Mechanisms of Rho GTPase activation by Dbl family guanine nucleotide exchange factors.

摘要

The Dbl family guanine nucleotide exchange factors (GEFs) mediate guanine nucleotide exchange of Rho GTPases. This large family of proteins contains a catalytic Dbl homology (DH) domain in tandem with a pleckstrin homology (PH) domain. We investigated how the PH domain modulated the activity of Dbl. Our data showed that the Dbl PH domain binded to phosphatidylinositol phosphates, resulting in the inhibition of GEF activity of Dbls. PH domain binding to PIPs is also important for targeting Dbl proteins to the plasma membrane. The Dbl mutants unable to interact with phosphatidylinositol phosphates displayed lower cellular transforming activity. These results suggest that through interaction with PH domain phosphatidylinositol phosphates regulate the biologic activity of Dbl.; We also studied the mechanism underlying the GEF substrate specificity.

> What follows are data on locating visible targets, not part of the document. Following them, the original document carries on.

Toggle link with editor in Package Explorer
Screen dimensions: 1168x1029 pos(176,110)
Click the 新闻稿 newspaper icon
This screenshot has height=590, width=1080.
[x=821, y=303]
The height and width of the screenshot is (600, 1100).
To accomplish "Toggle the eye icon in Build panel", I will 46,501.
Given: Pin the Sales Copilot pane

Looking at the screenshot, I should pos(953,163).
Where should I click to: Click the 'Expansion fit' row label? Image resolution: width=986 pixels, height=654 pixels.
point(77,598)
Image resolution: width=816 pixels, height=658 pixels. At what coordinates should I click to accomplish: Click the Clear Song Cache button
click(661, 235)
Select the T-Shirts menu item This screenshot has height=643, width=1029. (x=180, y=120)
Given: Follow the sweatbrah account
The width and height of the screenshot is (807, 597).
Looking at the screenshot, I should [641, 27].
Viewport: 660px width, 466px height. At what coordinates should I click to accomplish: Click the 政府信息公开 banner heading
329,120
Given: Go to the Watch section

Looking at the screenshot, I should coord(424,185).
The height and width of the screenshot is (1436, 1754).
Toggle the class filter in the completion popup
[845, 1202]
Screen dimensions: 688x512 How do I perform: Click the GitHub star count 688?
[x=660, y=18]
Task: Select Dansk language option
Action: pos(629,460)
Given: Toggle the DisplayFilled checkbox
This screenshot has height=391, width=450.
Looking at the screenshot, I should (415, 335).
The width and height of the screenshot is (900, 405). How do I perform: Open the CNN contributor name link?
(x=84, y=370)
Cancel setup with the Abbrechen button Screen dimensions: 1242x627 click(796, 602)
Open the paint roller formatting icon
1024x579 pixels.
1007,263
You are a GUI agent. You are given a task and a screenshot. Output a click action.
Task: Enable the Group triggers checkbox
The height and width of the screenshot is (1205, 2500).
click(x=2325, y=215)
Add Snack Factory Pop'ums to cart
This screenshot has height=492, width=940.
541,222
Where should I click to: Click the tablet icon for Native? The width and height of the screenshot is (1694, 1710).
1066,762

Trio and Tiam1 are a subset of GEFs that specifically activate Rac1 but not the closely related Cdc42. We have analyzed a panel of Rac1/Cdc42 chimeras and point mutants of Rac1 for their ability to interact with the GEFs. The results reveal that Rac1 Trp56 in β₃ appears to be the critical determinant for specific recognition by the GEFs. Introduction of Trp56 to Cdc42 renders it fully responsive to the Rac-specific GEF. Further, a polypeptide derived from Rac1 Trp56 serves as a specific inhibitor for Rac1 interaction with the GEFs. Taken together, these results indicate that Trp56 is the necessary and sufficient determinant of Rac1 for discrimination by the subset of Rac1-specific GEFs.; Directed by computer-based rational drug design, we identified and characterized a first generation inhibitor targeting Rac1 activation by specific interference of the GEF-Rac interaction. In vitro the compound effectively inhibited Rac1 binding and activation by TrioN (IC₅₀ at ∼40 μM) but did not interfere with Cdc42 activation by Intersectin. In NIH 3T3 cells, it potently blocked serum or PDGF induced Rac1 activation but not Cdc42. When applied to human prostate cancer cells, it was able to significantly inhibit the tumor cell proliferation and invasion. We believe that this compound may act as a Rac activation-specific inhibitor and can be employed to study the role of Rac in various cellular systems.